- _PASSAGE GIVEN_
>> Start

Cascadia's Fault (6 page)

Bakun's coauthor in the prediction study, seismologist Allan Lindh, told us they were studying a stretch of the San Andreas near the farming town of Parkfield, California, that had ruptured five times since 1857—each event a magnitude 6 temblor that seemed nearly identical to the one that came before, as if the same punch were being thrown over and over again. Bakun and Lindh had convinced themselves the next in this series of “characteristic earthquakes” was due in about three years. According to their calculations, the fault would build up enough stress to break again as early as January 1988.

In August 1985, only a few months before our visit, Bakun and Lindh published the first official seismic prediction ever issued by the USGS: “The next characteristic Parkfield earthquake should occur before 1993.” Even with a five-year fudge factor, they had stuck their necks out by putting the prediction in writing in
Science,
one of the most prestigious and high-profile research publications in the world.

Like Bakun, Lindh seemed to be a cautious man. Still, there was enthusiasm in his voice as he talked about trying to trim the fudge
factor and “narrow down the time from a few years to months, to a few days.” He told us, “I think we've got a fighting chance,” asserting that the way to refine the prediction was to concentrate as many instruments as possible along one small segment of the fault—the same fifteen-mile (25 km) rupture zone that had moved in each of the previous Parkfield punches—and monitor every little creep and twitch in the earth, day and night, until the next rupture. With luck, they might spot some kind of precursor that would allow them to issue a warning to the public.

When we wrapped the USGS shoot late that afternoon, my team and I drove four hours south on Highway 101 from Menlo Park, through the rush hour of San José, to a wine-country town called Paso Robles, where we spent the night. Early next morning we headed east into ranch country across dry brown hills on bumpy two-lane blacktop in search of a wide spot in the road called Parkfield. Our map showed it smack in the middle of nowhere about halfway between San Francisco and Los Angeles.

Roughly thirty miles (50 km) east from Paso Robles we passed a road sign that told us we had found what we were looking for. Parkfield had a population of thirty-four, not counting cattle, and stood 1,520 feet (463 m) above sea level. We pulled up in front of what looked like an old ranch house made of square-cut timbers the color of creosote with a wide veranda, a corrugated metal roof, and a big stone chimney. Out front, in a tidy patch of unnaturally green grass, stood a tall wooden cowboy carved from a log and bolted to a stump with a small wooden dog at his knee.

In a gravel parking lot stood the rusty iron hulk of what used to be a water tower. In a curvy flourish of creamy white letters, a hand-painted sign read “The Parkfield Cafe.” Under that, in slightly smaller print, was the proclamation “Earthquake Capital of the World. Be Here When It Happens.”

>> End

(Word and element location data)
>> Start

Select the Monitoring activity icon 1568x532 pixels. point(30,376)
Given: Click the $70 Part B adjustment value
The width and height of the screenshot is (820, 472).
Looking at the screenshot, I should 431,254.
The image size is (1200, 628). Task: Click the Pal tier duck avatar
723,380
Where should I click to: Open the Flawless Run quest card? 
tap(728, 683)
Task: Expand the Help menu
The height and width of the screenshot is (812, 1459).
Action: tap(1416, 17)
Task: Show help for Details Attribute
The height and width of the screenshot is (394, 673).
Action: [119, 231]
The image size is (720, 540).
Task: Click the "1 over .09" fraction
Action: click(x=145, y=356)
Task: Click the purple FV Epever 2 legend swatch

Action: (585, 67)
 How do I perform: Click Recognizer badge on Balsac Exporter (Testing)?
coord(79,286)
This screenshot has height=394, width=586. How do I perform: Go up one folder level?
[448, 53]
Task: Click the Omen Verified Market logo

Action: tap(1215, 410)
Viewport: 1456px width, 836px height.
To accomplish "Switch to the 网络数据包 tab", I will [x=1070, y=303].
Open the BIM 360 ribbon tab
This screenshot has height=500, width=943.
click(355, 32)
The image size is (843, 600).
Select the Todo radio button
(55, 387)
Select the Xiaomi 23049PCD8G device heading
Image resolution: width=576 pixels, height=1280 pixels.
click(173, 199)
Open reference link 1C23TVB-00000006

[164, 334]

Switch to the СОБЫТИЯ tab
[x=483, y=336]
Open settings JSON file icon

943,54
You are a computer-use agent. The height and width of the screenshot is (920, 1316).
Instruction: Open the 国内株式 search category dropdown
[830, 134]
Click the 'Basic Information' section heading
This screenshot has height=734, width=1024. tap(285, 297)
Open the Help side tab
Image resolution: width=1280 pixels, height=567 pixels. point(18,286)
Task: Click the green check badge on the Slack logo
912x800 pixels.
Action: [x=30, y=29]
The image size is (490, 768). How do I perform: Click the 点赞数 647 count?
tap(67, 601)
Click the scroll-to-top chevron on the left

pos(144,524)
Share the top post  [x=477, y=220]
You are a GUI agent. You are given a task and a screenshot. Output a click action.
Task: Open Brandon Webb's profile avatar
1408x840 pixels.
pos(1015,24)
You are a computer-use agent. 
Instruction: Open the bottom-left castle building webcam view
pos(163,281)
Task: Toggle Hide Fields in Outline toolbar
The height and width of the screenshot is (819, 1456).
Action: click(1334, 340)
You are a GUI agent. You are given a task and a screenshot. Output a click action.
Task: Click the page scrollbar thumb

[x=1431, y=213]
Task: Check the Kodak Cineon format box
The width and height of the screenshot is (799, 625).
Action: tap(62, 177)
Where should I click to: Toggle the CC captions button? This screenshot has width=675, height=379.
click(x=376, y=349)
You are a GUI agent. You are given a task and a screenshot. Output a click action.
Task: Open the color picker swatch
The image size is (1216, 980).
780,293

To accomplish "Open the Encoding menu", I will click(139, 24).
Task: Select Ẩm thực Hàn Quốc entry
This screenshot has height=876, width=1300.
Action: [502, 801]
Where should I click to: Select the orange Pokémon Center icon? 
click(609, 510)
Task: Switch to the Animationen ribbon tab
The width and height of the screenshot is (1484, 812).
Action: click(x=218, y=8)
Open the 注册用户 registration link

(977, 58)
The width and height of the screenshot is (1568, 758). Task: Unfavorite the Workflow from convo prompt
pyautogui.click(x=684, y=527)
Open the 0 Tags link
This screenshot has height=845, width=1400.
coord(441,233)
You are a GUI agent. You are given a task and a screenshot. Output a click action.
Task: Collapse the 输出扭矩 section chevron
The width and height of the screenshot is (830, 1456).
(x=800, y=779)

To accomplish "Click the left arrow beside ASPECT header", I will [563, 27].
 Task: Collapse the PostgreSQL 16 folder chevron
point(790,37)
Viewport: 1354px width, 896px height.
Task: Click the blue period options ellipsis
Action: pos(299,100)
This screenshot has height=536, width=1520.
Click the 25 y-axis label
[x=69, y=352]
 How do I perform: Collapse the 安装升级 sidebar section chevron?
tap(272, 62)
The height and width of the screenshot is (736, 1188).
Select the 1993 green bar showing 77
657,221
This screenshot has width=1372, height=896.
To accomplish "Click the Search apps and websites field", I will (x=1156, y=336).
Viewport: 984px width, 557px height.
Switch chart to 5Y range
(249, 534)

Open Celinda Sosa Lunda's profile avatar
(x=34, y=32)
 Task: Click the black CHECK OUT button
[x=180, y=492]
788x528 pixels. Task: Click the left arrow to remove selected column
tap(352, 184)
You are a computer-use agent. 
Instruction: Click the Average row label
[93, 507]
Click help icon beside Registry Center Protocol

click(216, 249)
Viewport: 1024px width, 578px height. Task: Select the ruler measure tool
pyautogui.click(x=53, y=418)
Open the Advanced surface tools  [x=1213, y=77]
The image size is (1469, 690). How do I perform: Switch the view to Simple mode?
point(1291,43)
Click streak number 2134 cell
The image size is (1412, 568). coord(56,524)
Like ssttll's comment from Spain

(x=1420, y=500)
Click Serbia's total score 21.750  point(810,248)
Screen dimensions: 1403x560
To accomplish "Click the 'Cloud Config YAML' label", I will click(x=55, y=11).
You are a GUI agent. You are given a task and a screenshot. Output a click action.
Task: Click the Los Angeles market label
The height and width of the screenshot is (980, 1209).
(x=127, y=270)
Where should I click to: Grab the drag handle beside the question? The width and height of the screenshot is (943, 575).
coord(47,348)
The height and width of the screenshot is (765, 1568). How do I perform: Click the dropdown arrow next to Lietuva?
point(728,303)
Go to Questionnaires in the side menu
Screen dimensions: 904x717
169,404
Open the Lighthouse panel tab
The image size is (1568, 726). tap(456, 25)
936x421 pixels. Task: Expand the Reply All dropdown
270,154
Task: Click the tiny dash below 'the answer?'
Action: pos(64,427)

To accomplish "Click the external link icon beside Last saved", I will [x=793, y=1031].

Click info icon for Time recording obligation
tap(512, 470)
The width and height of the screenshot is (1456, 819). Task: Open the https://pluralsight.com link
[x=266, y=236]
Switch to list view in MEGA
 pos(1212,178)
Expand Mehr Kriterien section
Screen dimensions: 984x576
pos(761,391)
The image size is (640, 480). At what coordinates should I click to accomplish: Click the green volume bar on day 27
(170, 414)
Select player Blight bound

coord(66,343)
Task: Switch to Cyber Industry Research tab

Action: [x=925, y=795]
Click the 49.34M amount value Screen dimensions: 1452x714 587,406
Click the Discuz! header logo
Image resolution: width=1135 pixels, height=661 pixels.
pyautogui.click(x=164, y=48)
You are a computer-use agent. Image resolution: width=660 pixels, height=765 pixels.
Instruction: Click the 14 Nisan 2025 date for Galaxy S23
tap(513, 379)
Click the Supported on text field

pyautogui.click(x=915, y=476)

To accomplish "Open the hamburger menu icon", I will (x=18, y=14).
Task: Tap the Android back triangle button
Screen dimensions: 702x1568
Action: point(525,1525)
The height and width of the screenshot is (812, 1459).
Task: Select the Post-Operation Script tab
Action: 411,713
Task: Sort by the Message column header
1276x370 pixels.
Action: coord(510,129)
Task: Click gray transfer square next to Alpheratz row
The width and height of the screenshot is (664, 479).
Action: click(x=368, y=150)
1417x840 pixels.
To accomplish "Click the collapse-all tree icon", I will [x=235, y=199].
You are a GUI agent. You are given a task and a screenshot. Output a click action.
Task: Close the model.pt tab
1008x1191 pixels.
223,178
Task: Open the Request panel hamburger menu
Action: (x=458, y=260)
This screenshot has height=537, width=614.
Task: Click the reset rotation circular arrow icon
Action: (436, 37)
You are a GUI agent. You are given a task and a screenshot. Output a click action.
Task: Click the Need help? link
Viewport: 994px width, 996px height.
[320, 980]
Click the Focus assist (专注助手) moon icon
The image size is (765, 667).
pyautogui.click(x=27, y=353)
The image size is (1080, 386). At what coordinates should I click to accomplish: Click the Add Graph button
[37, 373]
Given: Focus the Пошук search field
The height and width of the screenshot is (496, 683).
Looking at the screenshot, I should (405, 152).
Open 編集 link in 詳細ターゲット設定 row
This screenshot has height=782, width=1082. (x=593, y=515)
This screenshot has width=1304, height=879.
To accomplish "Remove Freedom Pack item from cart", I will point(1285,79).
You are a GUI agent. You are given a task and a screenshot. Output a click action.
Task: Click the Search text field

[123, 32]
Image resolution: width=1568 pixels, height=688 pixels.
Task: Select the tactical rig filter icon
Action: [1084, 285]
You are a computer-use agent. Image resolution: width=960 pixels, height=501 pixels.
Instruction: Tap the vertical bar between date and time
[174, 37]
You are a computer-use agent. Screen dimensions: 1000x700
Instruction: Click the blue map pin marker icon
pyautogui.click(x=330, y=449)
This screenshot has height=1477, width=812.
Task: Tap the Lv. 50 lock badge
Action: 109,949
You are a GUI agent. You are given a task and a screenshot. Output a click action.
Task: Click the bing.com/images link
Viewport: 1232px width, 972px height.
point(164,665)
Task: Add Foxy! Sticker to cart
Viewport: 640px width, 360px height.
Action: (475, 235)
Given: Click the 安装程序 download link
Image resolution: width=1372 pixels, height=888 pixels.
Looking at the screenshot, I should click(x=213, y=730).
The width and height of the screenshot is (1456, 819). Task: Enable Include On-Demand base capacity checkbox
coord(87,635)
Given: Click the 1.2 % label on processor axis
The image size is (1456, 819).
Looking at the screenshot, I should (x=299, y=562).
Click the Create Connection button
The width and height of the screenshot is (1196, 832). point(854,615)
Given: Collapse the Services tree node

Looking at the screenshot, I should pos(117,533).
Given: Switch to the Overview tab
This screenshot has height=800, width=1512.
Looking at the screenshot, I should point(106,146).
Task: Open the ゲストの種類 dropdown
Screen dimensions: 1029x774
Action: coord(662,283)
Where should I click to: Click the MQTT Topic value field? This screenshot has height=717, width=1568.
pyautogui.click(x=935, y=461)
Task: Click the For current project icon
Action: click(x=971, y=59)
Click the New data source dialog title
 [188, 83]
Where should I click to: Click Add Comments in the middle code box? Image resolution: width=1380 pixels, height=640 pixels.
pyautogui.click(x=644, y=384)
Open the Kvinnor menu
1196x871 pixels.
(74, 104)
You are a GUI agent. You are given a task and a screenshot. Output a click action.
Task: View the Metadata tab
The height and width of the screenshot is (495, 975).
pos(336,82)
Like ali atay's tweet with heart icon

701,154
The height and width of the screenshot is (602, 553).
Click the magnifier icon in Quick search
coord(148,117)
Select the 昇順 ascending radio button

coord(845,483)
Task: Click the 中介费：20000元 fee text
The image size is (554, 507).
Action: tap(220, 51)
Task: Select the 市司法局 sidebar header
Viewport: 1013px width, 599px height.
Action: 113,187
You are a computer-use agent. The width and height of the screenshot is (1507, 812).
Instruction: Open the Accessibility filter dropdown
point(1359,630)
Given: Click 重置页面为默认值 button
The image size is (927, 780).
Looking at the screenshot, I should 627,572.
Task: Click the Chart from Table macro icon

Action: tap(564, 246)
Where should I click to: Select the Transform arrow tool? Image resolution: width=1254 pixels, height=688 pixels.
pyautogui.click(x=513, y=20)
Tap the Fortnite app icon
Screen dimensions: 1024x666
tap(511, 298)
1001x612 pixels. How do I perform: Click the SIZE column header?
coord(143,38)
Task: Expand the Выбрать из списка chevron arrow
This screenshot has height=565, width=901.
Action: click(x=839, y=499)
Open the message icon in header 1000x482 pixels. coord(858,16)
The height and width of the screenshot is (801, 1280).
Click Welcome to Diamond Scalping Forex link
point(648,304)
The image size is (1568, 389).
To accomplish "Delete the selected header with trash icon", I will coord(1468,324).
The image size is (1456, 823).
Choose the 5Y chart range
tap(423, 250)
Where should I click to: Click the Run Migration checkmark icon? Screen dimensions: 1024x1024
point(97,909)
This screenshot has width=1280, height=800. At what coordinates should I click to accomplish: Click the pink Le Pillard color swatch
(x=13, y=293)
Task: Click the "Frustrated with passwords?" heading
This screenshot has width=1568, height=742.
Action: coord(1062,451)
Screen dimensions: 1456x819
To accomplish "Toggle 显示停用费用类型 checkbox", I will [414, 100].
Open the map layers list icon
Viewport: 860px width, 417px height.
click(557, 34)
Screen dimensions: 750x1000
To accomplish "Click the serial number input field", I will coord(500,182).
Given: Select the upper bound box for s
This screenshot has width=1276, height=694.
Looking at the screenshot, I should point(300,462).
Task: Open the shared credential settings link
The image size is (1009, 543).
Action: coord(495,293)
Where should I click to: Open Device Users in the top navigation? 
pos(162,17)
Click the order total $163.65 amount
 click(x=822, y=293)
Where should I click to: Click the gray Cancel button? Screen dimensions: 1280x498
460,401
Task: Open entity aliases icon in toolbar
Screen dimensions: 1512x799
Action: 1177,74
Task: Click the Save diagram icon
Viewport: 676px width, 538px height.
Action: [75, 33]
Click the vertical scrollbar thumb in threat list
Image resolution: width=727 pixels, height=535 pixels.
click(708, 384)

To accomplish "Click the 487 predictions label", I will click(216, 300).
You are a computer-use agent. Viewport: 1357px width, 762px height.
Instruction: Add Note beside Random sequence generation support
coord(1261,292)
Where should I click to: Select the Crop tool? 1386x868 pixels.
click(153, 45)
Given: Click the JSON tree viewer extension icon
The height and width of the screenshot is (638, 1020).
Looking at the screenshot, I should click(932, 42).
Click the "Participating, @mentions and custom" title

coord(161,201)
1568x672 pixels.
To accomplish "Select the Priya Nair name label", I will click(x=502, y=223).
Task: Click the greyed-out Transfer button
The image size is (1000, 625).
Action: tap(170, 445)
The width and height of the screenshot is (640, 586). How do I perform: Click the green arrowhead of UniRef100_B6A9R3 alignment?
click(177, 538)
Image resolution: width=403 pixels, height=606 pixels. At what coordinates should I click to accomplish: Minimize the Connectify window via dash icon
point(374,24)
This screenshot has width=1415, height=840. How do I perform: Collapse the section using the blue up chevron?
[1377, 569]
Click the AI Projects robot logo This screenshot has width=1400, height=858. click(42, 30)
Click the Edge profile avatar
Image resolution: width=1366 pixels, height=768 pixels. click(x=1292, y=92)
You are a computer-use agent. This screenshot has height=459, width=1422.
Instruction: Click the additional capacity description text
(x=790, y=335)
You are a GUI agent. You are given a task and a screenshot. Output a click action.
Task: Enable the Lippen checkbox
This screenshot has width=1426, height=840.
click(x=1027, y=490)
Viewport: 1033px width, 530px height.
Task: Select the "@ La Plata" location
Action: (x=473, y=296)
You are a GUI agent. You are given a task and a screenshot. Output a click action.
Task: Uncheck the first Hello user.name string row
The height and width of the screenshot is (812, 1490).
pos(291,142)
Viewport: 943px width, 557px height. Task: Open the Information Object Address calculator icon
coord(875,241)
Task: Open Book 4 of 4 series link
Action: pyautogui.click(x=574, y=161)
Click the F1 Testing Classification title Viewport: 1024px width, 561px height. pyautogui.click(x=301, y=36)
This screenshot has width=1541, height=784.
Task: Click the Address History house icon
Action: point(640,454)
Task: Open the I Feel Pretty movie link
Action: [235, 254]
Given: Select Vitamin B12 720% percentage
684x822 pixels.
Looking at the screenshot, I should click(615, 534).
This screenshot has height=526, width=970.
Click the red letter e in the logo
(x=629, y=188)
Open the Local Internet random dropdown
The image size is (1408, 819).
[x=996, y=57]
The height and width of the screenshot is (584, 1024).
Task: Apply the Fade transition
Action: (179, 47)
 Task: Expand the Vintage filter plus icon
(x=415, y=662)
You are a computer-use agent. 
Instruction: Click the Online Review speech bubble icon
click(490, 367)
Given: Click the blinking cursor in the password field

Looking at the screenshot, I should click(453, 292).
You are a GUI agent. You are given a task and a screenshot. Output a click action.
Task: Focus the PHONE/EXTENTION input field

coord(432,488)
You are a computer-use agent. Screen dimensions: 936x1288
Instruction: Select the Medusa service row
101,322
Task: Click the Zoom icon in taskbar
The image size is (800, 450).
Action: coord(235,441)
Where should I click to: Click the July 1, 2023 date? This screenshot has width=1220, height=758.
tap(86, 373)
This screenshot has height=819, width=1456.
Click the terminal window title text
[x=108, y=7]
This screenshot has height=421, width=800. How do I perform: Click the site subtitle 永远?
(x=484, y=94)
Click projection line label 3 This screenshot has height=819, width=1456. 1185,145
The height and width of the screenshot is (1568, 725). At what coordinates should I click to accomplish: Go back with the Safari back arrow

>> End

- _PROMPT_
Please pick up the passage about the Parkfield earthquake prediction after its final sentence and continue it.

- _TASK OUTPUT_
Farther down the road we found the man we were looking for. USGS technician Rich Lichtie was waiting for us beneath a one-lane
bridge that spanned a gully where Little Cholame Creek trickled west toward the sea. Lichtie fit the landscape in his baseball cap, blue chambray work shirt, jeans, and cowboy boots. His windburned complexion and red walrus moustache allowed him to blend in with the surroundings even better. No labcoated scientist from the big city, Lichtie was the guy in charge of all the USGS equipment that was jammed into the ground along both sides of the fault, and he clearly spent a lot of his time outdoors.

Of all the places he might have arranged to meet us, he had chosen this bridge for a reason and wanted us to see it from below. So we unpacked our gear and trudged down into the gully for a closer look. That's when Lichtie explained that this big ditch was part of the San Andreas, that the bridge literally crossed the fault, and that the last Parkfield event, back in 1966, had torn the old bridge off its foundations.

We were looking at a replacement span that already showed signs of stress. Doug, my cameraman, got a telling close-up of one big bolt holding two heavy steel girders together by no more than a few threads. The two main sections of bridge deck had already been pried apart far enough for sunshine to burn through a gap between the beams. It was a crude yet graphic display of creep along the fault.

Lichtie took us up the road to a cow pasture, where we hiked across the dun-colored grass toward a dry gulch with a storm culvert dug vertically into the earth. When he removed the cover, we could see a metal platform bolted to the corrugated wall of the culvert with a cable-and-drum contraption that looked like something a kid might build with an erector set.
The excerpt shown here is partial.